4. **Determine the Range:** The range is all the possible y-values the function can have.
* We know that for sin(x), the values are always between -1 and 1 (inclusive).
* So, for csc(x) (which is 1/sin(x)), its values will either be less than or equal to -1 (when sin(x) is negative, like -0.5 or -1), or greater than or equal to 1 (when sin(x) is positive, like 0.5 or 1). So csc(x) is in (-∞, -1] U [1, ∞).
* Now we have y = -2 * csc(x). We multiply those values by -2.
* If csc(x) ≥ 1, then -2 * csc(x) will be ≤ -2 (like -2 * 1 = -2, -2 * 2 = -4, etc.).
* If csc(x) ≤ -1, then -2 * csc(x) will be ≥ 2 (like -2 * -1 = 2, -2 * -2 = 4, etc.).
* So, the range of y = -2 csc(x) is (-∞, -2] U [2, ∞).

5. **Sketch One Cycle:**
* First, I lightly draw the sine wave y = -2 sin(x). This wave starts at (0,0), goes down to a minimum of -2 at x=π/2, comes back up to 0 at x=π, goes up to a maximum of 2 at x=3π/2, and back to 0 at x=2π.

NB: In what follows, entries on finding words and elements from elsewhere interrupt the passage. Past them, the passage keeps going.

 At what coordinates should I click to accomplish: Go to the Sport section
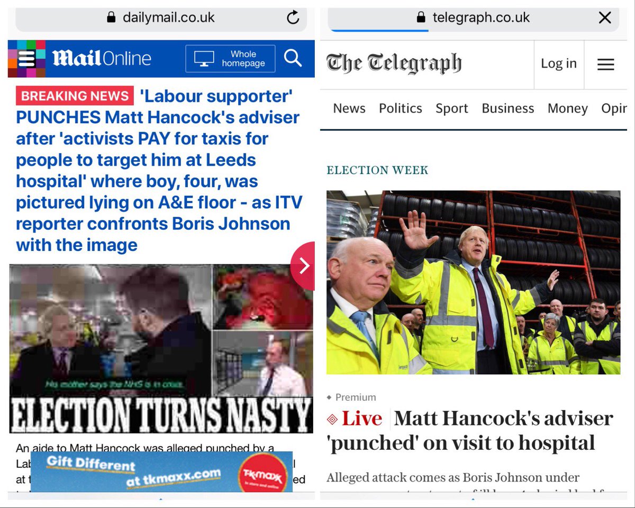452,108
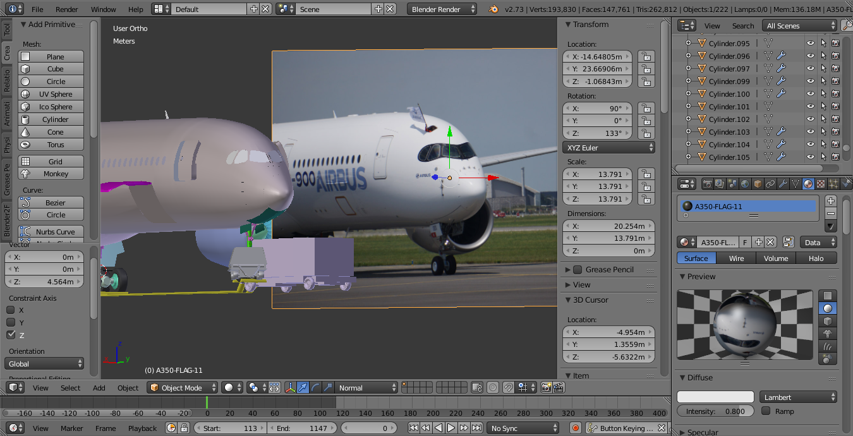Open the Render properties tab (camera icon)

tap(708, 183)
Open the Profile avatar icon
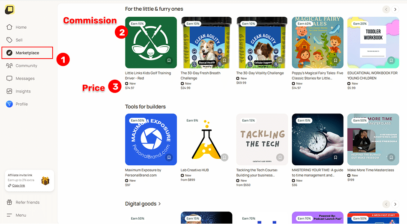 [x=9, y=104]
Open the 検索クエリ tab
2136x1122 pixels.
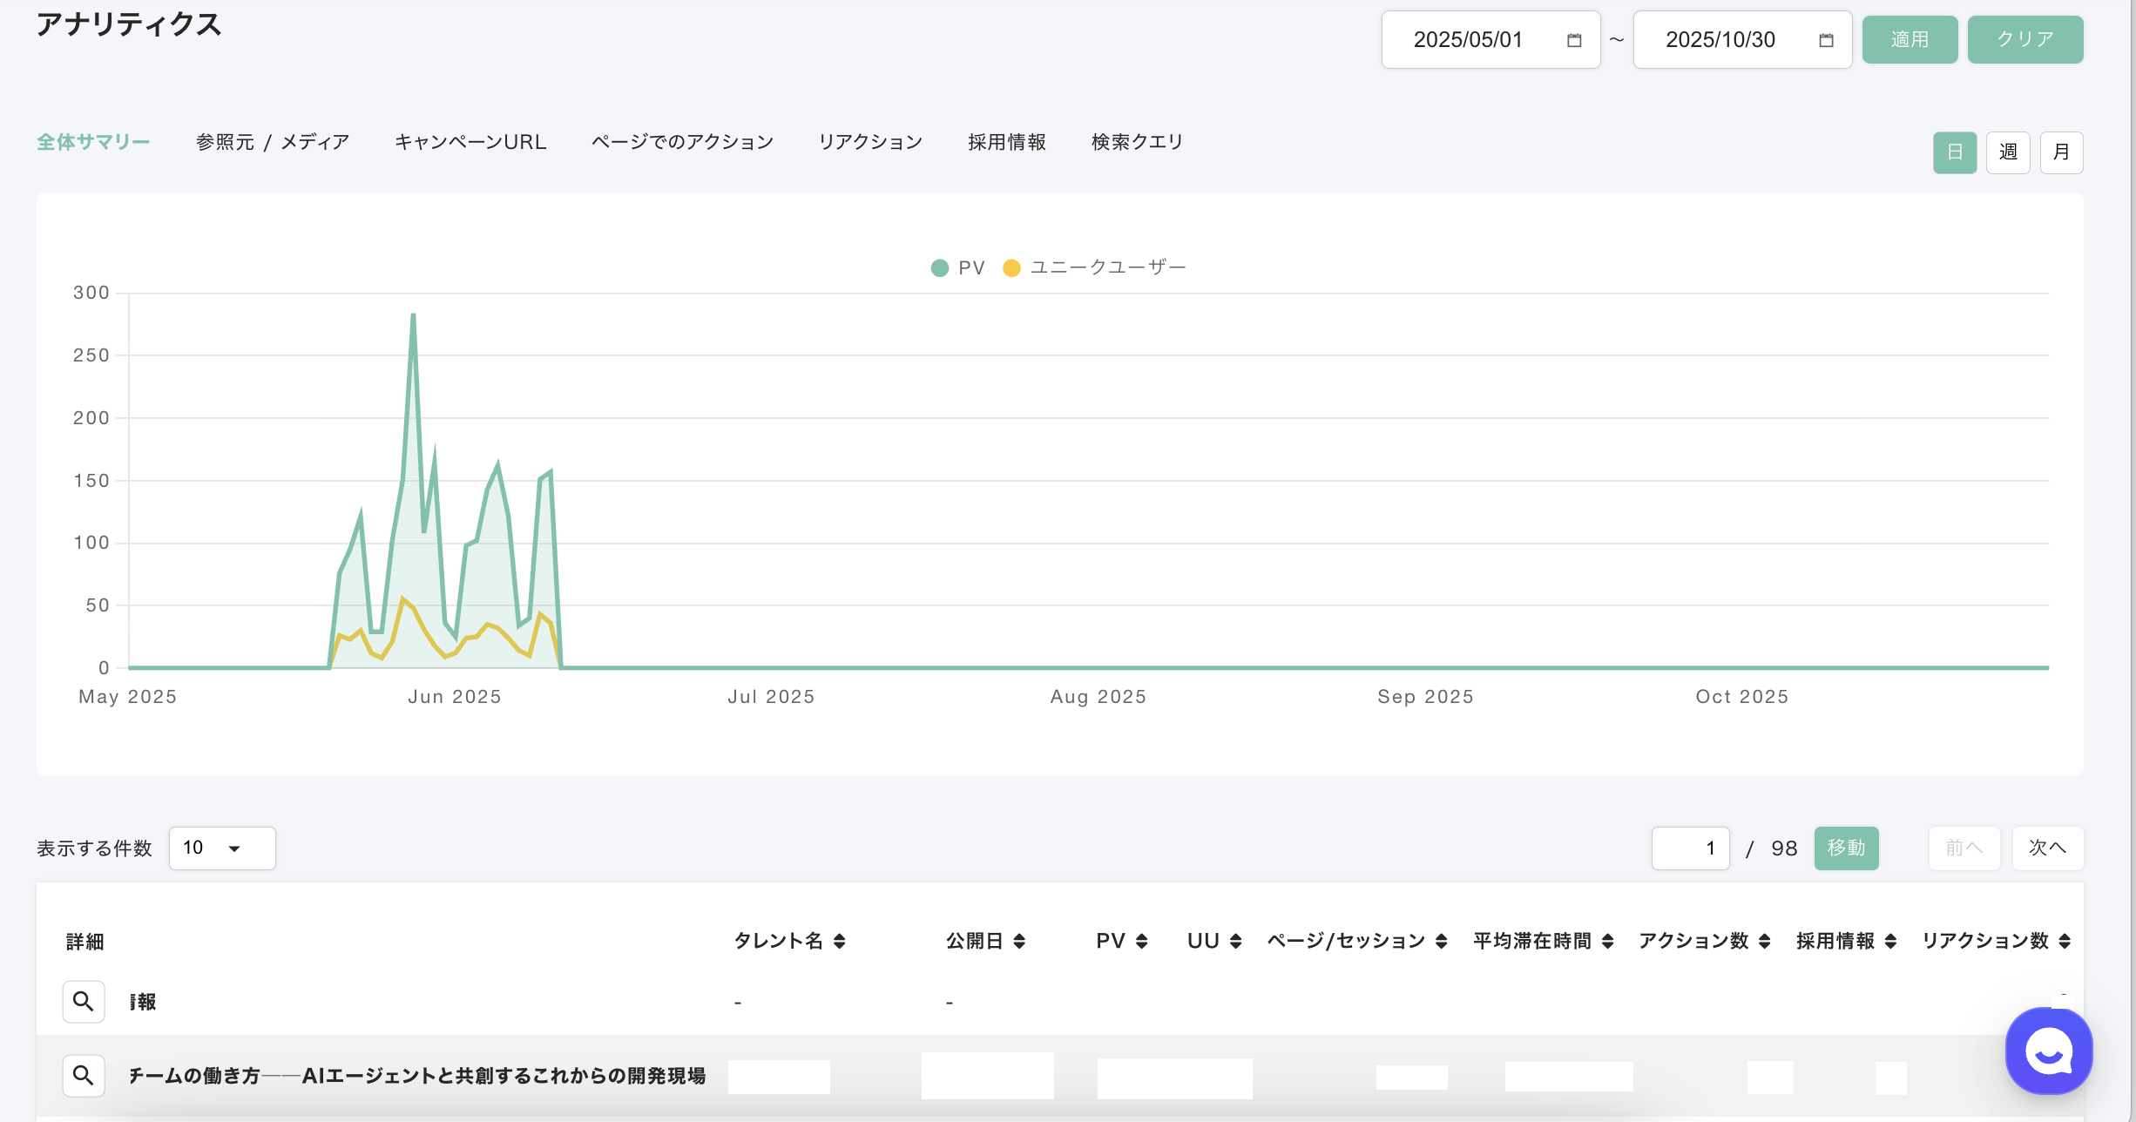(1137, 142)
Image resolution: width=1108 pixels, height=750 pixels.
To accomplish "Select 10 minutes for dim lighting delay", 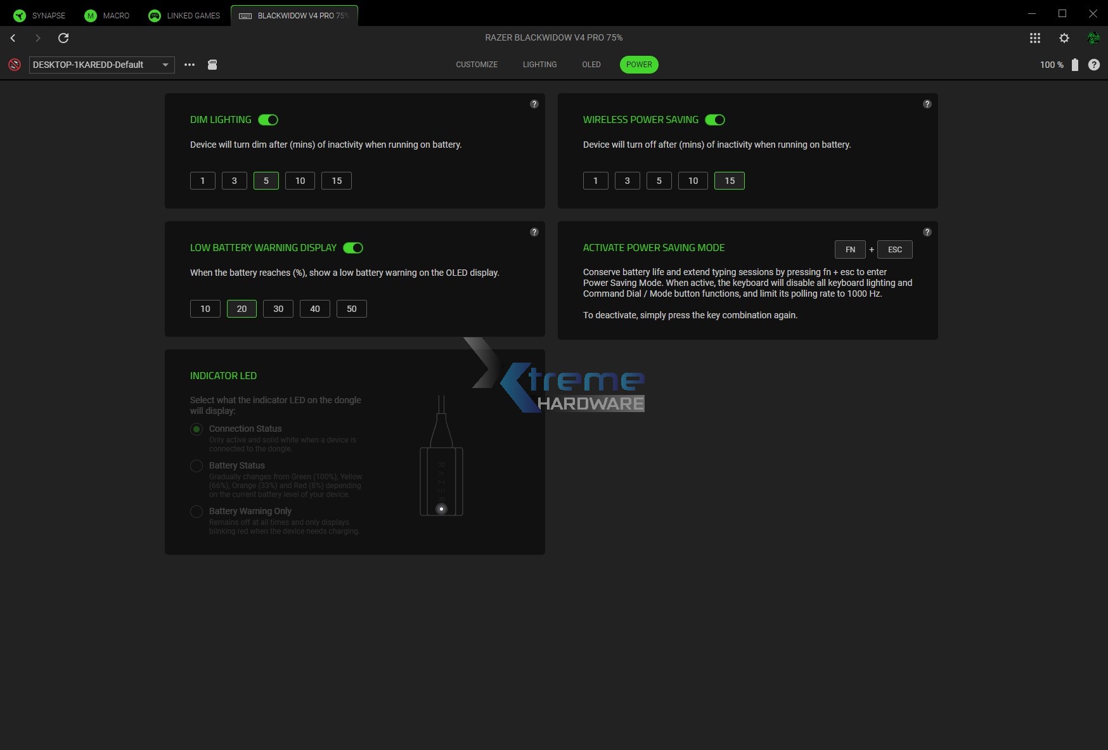I will tap(300, 181).
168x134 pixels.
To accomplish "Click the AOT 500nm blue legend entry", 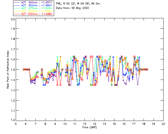I will pos(33,5).
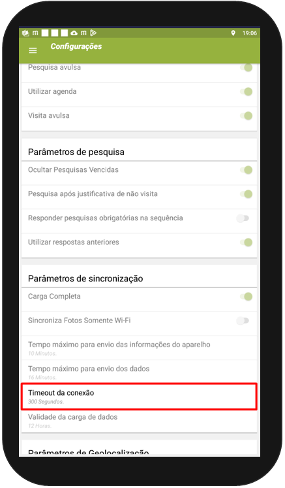Enable Responder pesquisas obrigatórias na sequência
The height and width of the screenshot is (488, 285).
point(243,218)
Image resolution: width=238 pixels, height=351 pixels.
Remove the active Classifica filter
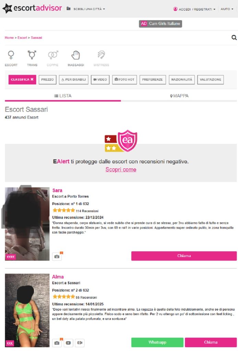pyautogui.click(x=22, y=80)
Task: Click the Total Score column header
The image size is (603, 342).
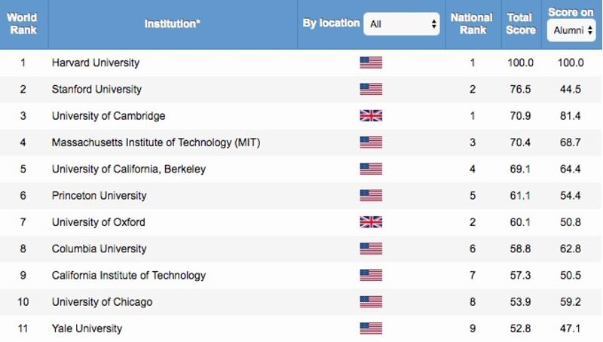Action: (520, 23)
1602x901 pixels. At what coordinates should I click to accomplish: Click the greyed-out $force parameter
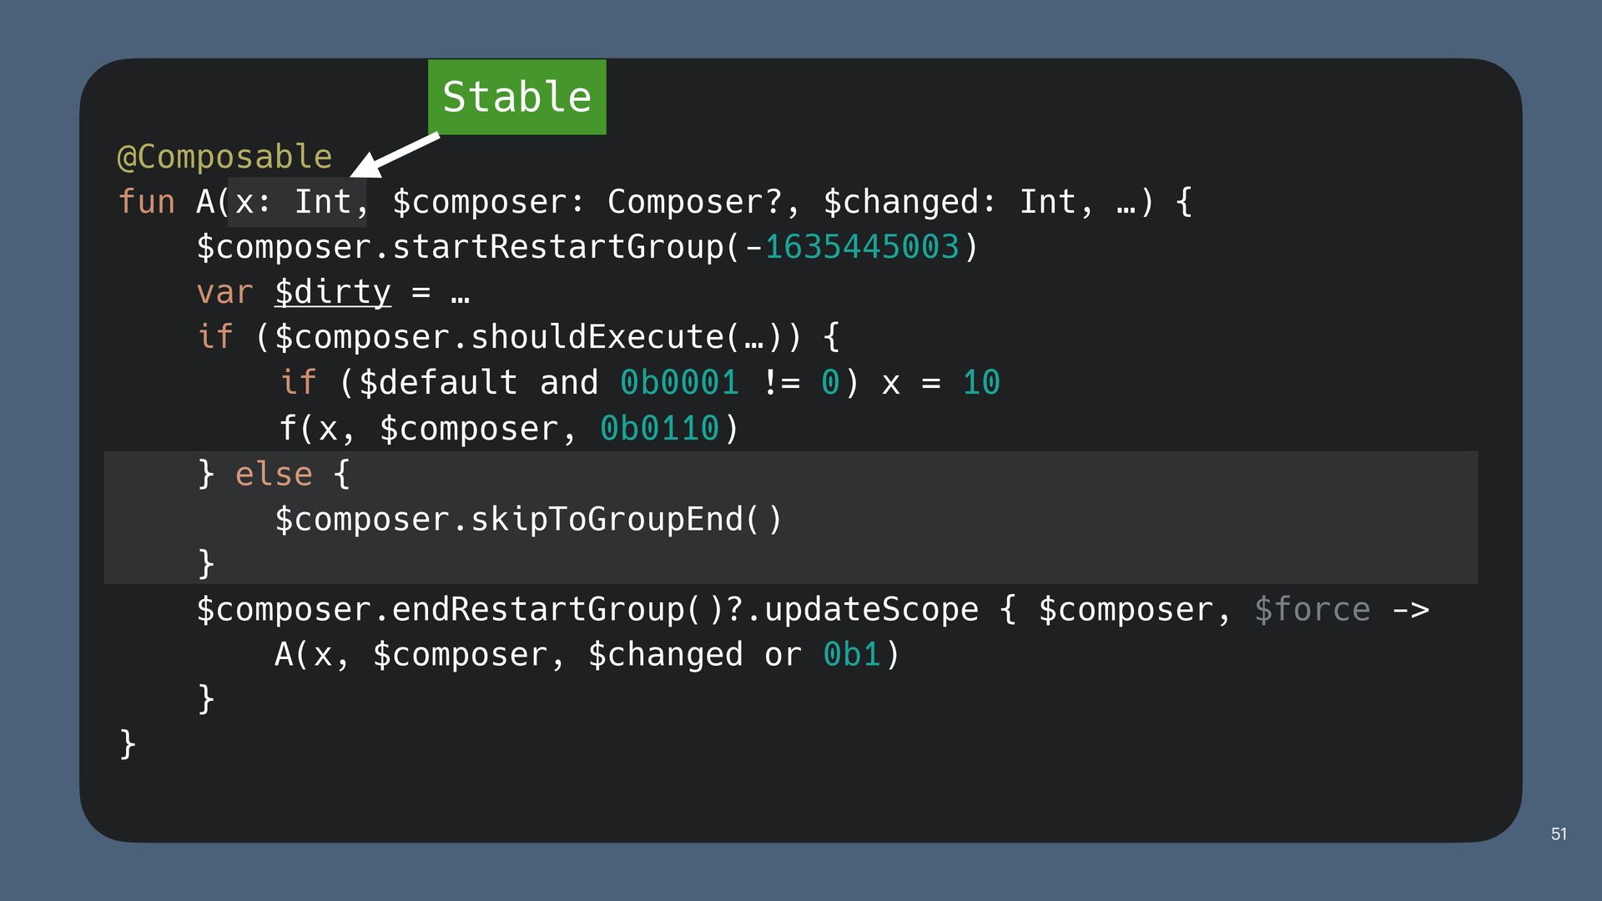point(1312,610)
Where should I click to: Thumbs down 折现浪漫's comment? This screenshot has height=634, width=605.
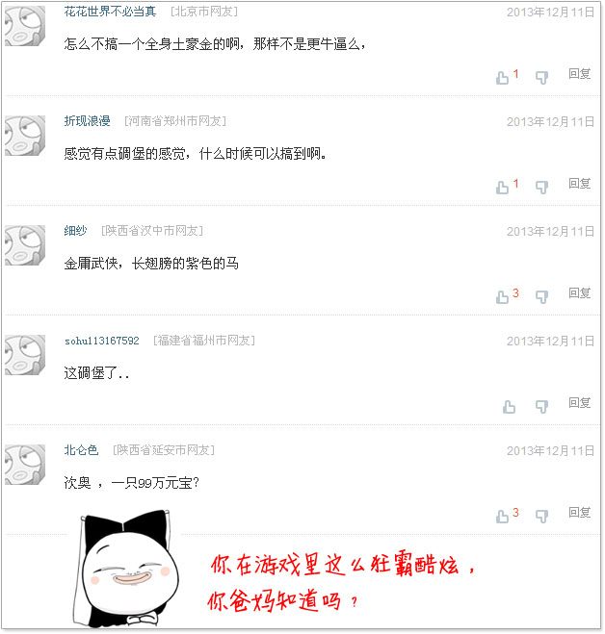(541, 187)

* Next, I draw my vertical asymptotes wherever the sine wave crosses the x-axis (at x=0, x=π, x=2π).
* Finally, for the cosecant graph:
* Where y = -2 sin(x) has a local minimum at (π/2, -2), the cosecant graph y = -2 csc(x) will also have a local minimum at that exact point. The graph will "open downwards" from there, going towards the asymptotes at x=0 and x=π.
* Where y = -2 sin(x) has a local maximum at (3π/2, 2), the cosecant graph y = -2 csc(x) will also have a local maximum at that exact point. The graph will "open upwards" from there, going towards the asymptotes at x=π and x=2π.
* This completes one cycle of the graph.